#### Work required
Reproduce verbatim the part of the records that begins with the line containing "Click gauge icon" and ends with the line containing "pyautogui.click(x=35, y=376)", both lines included.

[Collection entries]
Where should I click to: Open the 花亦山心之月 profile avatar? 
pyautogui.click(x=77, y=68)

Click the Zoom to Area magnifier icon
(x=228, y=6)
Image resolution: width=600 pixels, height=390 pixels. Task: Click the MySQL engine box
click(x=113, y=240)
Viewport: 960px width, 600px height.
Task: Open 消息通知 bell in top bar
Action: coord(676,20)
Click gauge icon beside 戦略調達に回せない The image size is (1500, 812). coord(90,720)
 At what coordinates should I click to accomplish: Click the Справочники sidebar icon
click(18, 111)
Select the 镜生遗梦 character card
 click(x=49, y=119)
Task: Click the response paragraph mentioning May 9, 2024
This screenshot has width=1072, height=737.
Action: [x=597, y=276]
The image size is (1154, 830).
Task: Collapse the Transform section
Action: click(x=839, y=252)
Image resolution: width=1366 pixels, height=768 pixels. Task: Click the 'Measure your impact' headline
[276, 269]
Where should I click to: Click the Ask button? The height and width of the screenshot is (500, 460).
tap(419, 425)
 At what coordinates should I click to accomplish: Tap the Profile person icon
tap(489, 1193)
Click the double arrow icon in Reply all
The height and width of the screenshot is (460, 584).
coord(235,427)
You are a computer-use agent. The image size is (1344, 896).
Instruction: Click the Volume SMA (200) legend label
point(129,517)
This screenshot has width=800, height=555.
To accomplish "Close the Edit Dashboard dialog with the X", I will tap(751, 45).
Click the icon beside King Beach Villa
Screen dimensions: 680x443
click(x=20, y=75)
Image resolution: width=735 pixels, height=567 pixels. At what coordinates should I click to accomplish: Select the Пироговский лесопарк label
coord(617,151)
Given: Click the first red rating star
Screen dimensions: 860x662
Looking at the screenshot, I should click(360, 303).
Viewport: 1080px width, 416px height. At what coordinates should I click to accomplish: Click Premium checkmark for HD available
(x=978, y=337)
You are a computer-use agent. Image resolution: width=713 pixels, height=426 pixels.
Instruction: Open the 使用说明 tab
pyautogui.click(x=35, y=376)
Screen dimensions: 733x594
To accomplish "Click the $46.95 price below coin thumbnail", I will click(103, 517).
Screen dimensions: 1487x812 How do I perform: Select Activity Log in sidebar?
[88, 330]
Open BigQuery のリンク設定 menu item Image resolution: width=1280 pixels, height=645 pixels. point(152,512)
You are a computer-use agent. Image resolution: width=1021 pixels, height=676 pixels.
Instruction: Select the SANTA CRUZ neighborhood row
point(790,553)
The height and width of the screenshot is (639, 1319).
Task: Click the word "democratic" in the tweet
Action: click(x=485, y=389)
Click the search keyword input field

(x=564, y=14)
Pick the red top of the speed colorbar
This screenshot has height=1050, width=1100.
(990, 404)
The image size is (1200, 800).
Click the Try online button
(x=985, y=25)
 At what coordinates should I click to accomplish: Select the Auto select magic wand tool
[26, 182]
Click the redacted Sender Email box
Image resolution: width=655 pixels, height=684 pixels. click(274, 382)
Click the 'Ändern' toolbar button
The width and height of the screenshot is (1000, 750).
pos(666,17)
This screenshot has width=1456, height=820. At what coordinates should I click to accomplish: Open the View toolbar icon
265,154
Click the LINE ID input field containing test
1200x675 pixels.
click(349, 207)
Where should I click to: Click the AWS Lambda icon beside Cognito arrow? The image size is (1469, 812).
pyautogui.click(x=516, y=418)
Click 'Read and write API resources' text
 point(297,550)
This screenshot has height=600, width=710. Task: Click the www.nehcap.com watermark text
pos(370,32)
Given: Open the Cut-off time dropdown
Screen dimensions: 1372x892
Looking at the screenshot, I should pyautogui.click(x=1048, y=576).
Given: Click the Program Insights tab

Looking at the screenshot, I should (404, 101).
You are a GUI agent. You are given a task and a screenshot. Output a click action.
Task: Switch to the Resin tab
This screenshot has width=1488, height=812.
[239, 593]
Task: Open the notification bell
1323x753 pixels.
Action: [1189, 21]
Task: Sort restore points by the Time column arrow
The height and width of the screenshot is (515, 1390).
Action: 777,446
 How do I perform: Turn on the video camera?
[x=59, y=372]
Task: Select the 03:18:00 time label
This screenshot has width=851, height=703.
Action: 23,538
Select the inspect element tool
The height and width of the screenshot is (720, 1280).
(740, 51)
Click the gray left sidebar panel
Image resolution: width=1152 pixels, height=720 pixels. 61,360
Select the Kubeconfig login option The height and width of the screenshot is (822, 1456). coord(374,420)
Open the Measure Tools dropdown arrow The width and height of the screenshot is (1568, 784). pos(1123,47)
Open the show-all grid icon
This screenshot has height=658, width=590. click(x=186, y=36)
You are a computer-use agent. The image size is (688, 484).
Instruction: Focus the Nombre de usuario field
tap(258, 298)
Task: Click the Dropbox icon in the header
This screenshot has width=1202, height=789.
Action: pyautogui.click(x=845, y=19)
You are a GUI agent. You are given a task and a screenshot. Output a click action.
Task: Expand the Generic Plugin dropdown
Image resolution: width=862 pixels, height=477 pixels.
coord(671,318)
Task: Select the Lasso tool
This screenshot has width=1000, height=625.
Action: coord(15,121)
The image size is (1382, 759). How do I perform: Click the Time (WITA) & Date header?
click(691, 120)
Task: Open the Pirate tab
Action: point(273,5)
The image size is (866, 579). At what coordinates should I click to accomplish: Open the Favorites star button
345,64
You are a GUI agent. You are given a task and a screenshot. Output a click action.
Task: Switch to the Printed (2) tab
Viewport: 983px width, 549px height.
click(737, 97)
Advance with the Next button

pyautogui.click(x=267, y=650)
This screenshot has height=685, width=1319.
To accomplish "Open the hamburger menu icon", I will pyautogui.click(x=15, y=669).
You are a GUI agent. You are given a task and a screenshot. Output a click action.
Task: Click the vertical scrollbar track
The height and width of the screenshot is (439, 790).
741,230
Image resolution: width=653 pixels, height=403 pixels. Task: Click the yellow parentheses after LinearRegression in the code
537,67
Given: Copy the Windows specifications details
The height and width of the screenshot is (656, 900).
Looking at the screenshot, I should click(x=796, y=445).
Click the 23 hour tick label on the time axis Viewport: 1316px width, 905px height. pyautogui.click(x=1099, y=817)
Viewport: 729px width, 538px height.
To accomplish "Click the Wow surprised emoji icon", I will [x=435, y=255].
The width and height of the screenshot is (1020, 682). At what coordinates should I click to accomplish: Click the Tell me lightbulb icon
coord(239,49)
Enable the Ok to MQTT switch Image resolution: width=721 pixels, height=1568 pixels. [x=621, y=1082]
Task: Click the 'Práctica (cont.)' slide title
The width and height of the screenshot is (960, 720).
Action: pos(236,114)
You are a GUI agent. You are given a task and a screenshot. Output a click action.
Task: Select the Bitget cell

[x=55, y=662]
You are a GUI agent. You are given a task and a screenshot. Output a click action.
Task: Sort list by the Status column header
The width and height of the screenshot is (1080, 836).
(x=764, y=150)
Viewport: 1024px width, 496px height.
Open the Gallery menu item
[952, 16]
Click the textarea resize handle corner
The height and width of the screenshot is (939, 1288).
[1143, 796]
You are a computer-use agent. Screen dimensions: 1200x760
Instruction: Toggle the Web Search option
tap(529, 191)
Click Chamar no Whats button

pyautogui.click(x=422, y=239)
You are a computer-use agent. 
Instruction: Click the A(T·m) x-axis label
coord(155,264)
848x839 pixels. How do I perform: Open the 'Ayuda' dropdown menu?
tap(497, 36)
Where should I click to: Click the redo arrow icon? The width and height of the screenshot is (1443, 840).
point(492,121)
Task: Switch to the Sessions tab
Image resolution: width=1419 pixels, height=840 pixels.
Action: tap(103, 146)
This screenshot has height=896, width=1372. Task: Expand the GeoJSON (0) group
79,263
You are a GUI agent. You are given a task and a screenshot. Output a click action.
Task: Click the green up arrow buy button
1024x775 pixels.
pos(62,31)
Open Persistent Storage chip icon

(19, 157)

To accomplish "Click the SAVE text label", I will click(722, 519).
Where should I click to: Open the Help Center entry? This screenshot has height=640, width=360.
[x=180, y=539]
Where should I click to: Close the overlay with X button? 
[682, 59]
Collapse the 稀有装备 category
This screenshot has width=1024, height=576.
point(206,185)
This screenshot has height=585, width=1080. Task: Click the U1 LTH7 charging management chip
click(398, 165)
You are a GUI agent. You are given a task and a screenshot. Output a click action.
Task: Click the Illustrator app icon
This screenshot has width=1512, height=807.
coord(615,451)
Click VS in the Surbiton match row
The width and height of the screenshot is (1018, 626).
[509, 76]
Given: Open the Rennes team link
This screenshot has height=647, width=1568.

#### Exercise output
Click gauge icon beside 戦略調達に回せない The image size is (1500, 812). coord(90,720)
 At what coordinates should I click to accomplish: Click the Справочники sidebar icon
click(18, 111)
Select the 镜生遗梦 character card
 click(x=49, y=119)
Task: Click the response paragraph mentioning May 9, 2024
This screenshot has width=1072, height=737.
Action: [x=597, y=276]
The image size is (1154, 830).
Task: Collapse the Transform section
Action: click(x=839, y=252)
Image resolution: width=1366 pixels, height=768 pixels. Task: Click the 'Measure your impact' headline
[276, 269]
Where should I click to: Click the Ask button? The height and width of the screenshot is (500, 460).
tap(419, 425)
 At what coordinates should I click to accomplish: Tap the Profile person icon
tap(489, 1193)
Click the double arrow icon in Reply all
The height and width of the screenshot is (460, 584).
coord(235,427)
You are a computer-use agent. The image size is (1344, 896).
Instruction: Click the Volume SMA (200) legend label
point(129,517)
This screenshot has width=800, height=555.
To accomplish "Close the Edit Dashboard dialog with the X", I will tap(751, 45).
Click the icon beside King Beach Villa
Screen dimensions: 680x443
click(x=20, y=75)
Image resolution: width=735 pixels, height=567 pixels. At what coordinates should I click to accomplish: Select the Пироговский лесопарк label
coord(617,151)
Given: Click the first red rating star
Screen dimensions: 860x662
Looking at the screenshot, I should click(360, 303).
Viewport: 1080px width, 416px height. At what coordinates should I click to accomplish: Click Premium checkmark for HD available
(x=978, y=337)
You are a computer-use agent. Image resolution: width=713 pixels, height=426 pixels.
Instruction: Open the 使用说明 tab
pyautogui.click(x=35, y=376)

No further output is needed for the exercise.